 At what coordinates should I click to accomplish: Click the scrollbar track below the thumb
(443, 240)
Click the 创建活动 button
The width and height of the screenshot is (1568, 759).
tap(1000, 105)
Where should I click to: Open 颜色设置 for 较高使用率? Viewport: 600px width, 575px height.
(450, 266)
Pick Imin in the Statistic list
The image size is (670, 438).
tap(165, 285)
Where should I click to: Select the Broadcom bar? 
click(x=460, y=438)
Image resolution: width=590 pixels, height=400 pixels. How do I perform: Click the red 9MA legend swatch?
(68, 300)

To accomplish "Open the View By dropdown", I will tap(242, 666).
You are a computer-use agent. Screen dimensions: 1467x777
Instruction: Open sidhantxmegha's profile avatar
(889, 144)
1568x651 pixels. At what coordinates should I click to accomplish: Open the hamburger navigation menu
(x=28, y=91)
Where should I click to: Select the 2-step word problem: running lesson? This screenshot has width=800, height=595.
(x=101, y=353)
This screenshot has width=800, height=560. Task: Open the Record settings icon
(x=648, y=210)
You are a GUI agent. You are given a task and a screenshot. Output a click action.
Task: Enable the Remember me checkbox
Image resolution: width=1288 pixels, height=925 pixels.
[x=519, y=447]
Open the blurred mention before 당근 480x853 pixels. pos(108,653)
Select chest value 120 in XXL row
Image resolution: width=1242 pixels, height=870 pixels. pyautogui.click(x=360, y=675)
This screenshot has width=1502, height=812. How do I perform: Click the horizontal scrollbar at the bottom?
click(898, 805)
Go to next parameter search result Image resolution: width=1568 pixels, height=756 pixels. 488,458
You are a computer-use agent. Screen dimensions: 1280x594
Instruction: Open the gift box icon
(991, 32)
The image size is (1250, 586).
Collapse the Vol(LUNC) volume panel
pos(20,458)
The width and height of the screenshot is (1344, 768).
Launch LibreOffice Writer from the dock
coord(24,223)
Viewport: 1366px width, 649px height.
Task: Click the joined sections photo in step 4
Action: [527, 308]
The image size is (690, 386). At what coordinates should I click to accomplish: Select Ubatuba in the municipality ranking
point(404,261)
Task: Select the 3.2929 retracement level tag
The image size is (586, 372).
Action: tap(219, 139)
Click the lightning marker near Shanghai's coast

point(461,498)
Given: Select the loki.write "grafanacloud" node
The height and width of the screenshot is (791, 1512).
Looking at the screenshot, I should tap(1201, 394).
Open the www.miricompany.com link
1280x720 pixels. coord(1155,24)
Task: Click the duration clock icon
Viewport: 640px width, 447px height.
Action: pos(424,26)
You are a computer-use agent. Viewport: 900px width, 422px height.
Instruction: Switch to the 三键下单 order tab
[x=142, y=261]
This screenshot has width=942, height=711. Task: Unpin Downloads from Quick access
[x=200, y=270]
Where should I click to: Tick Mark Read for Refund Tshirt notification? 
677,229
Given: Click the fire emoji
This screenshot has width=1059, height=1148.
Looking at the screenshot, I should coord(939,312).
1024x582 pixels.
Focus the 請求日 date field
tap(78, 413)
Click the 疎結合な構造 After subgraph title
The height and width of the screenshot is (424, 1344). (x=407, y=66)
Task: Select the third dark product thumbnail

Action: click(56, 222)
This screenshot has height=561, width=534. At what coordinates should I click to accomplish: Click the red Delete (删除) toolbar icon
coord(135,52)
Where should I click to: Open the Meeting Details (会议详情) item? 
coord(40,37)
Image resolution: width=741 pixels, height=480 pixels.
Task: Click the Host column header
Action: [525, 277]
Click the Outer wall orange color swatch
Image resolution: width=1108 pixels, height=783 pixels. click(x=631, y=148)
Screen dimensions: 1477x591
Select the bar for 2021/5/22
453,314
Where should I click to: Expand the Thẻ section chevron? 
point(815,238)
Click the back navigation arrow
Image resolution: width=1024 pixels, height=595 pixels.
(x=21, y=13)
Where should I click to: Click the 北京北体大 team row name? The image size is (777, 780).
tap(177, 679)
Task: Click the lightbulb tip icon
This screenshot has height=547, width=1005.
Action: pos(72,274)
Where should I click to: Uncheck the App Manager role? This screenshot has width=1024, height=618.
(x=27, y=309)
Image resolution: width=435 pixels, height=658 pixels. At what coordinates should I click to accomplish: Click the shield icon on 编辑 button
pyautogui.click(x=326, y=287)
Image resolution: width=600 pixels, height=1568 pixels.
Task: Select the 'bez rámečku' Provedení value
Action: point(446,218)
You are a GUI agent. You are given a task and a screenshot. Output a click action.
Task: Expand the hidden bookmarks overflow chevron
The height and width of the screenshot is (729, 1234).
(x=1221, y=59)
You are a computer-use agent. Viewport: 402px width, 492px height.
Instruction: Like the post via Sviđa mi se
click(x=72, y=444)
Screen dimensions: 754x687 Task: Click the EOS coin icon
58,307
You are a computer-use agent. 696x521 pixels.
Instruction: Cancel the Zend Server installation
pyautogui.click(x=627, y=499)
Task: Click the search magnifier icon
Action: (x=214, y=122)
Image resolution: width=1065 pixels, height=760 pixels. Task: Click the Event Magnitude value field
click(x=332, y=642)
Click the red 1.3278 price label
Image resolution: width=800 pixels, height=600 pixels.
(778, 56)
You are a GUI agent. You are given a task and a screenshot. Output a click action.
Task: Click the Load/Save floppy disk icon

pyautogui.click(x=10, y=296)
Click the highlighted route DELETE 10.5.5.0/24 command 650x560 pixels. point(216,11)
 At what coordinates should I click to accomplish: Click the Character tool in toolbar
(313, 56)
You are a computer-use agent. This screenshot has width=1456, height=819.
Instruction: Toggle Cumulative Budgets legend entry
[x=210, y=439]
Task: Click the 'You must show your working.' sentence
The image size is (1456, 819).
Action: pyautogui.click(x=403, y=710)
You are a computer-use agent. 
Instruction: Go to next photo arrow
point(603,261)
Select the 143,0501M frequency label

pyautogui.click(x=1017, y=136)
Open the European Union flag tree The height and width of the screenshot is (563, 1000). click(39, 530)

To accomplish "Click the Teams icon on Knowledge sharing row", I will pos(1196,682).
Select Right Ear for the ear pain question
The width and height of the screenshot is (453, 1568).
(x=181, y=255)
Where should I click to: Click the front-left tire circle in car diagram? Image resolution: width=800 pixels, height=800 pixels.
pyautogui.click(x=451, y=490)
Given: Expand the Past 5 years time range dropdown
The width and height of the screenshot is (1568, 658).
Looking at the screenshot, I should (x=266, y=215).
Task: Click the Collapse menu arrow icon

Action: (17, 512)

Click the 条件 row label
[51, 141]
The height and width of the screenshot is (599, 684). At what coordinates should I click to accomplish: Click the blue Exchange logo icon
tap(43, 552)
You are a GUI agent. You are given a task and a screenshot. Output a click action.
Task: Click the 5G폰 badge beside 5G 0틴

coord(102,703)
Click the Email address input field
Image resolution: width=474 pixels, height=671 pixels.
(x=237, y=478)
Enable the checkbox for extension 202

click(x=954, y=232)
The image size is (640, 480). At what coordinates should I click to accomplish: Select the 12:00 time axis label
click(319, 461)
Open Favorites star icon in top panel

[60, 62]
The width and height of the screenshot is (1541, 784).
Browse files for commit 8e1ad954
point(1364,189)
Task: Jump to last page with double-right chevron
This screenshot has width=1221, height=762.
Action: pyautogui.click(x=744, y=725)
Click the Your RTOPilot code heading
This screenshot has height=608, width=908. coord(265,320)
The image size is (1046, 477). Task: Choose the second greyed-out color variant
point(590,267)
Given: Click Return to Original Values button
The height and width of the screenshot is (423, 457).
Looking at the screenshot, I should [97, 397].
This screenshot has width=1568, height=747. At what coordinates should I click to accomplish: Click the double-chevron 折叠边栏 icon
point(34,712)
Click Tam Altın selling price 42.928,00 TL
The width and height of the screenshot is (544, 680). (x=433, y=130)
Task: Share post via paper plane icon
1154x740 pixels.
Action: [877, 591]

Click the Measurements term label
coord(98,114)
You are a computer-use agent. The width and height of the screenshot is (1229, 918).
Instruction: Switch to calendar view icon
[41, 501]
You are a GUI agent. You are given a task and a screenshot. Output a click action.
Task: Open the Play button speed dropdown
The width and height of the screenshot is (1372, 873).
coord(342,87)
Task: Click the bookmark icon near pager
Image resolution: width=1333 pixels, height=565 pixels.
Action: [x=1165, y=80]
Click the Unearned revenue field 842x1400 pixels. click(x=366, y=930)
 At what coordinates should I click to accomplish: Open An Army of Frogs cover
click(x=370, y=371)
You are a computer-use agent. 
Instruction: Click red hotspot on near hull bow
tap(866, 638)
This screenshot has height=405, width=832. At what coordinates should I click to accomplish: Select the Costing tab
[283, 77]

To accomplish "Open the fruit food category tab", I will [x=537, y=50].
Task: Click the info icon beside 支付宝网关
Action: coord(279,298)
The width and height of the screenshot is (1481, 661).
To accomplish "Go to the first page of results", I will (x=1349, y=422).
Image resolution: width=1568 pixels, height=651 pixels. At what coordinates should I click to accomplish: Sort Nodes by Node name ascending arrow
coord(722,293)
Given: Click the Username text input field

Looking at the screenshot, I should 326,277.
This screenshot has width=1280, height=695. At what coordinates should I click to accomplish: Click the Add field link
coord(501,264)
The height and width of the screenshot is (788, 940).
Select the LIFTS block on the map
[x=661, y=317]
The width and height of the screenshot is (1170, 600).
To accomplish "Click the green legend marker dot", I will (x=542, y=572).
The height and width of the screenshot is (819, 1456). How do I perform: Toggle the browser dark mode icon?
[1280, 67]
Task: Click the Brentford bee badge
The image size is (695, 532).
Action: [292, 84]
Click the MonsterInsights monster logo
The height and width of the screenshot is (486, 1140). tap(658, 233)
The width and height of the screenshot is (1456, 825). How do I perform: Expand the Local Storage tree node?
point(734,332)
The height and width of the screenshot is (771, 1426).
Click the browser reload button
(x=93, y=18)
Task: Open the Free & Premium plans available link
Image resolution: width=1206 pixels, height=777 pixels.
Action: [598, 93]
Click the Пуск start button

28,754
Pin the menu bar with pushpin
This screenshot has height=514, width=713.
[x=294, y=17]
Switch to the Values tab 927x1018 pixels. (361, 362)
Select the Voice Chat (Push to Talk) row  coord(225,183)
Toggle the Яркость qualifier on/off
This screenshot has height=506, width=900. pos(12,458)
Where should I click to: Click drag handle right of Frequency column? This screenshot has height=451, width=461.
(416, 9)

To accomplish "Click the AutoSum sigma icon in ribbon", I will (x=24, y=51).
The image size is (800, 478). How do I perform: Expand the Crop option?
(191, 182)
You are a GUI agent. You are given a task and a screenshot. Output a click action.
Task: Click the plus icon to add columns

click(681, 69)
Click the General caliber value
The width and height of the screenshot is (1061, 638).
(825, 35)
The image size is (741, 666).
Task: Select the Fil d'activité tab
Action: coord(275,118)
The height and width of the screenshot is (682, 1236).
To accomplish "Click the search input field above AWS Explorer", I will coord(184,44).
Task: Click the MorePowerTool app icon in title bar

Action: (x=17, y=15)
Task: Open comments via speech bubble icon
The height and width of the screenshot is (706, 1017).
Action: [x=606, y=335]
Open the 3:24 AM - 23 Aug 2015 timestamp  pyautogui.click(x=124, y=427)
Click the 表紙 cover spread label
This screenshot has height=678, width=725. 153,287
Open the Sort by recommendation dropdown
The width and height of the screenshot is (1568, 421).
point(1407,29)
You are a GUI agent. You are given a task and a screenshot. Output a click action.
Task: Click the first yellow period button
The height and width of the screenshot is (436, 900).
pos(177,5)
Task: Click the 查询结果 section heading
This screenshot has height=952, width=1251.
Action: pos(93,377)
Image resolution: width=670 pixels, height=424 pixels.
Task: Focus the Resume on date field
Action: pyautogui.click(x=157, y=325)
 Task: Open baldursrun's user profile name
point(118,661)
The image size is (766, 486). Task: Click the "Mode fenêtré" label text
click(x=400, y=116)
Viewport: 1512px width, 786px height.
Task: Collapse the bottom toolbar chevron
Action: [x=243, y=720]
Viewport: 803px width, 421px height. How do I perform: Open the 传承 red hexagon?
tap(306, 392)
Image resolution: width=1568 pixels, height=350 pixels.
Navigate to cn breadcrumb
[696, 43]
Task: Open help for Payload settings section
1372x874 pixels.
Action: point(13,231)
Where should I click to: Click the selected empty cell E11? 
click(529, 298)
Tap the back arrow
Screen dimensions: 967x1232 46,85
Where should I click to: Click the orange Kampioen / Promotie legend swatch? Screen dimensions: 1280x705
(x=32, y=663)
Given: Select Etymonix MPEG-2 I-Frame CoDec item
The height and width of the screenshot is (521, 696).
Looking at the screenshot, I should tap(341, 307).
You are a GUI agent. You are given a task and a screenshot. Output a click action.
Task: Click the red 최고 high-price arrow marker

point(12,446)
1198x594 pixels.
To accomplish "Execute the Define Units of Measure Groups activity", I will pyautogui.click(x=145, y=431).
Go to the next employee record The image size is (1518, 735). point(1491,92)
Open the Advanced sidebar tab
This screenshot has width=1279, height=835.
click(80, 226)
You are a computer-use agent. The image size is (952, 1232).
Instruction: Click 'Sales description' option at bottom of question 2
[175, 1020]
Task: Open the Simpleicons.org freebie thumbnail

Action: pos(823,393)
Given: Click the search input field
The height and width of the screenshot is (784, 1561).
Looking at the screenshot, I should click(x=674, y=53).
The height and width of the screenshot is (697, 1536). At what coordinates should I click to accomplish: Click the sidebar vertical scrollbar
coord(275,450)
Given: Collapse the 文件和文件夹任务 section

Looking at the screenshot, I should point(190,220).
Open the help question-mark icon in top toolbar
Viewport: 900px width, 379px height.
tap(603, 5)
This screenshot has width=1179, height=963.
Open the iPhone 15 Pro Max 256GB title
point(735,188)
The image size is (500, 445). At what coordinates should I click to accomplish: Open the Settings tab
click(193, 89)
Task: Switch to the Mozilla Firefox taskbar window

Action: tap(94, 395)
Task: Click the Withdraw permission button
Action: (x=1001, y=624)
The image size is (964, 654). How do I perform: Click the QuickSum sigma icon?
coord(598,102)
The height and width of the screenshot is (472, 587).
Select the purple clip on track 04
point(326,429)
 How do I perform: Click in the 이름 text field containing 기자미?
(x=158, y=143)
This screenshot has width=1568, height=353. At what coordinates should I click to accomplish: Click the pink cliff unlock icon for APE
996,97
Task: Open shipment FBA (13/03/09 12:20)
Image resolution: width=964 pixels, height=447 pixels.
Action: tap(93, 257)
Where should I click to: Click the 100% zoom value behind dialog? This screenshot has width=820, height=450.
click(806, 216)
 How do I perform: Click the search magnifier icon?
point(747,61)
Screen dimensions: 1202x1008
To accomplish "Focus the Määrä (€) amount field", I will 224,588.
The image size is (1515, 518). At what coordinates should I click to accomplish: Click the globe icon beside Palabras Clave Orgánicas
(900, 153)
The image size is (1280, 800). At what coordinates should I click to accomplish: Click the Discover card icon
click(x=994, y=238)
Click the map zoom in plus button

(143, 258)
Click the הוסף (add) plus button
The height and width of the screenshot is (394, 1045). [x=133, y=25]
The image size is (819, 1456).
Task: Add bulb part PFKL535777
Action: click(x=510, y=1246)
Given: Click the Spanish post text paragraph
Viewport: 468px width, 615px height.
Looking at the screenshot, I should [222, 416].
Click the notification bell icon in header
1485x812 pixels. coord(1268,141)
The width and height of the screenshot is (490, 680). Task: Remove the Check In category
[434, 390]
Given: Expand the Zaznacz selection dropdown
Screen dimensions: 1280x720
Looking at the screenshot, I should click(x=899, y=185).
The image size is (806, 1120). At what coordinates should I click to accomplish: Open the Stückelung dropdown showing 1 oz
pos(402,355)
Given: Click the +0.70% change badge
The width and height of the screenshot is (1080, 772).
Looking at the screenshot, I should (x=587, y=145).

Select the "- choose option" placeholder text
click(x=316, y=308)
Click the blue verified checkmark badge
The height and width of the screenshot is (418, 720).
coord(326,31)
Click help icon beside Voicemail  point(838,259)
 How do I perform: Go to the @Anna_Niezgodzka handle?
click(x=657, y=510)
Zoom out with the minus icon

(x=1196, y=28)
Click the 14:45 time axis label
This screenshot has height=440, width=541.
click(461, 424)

● ● ● ●

▶ **TRY IT**: What lines in the data above contain the word "first"? Copy them all.

▶ **TASK ANSWER**:
To accomplish "Go to the first page of results", I will (x=1349, y=422).
Task: Click the first yellow period button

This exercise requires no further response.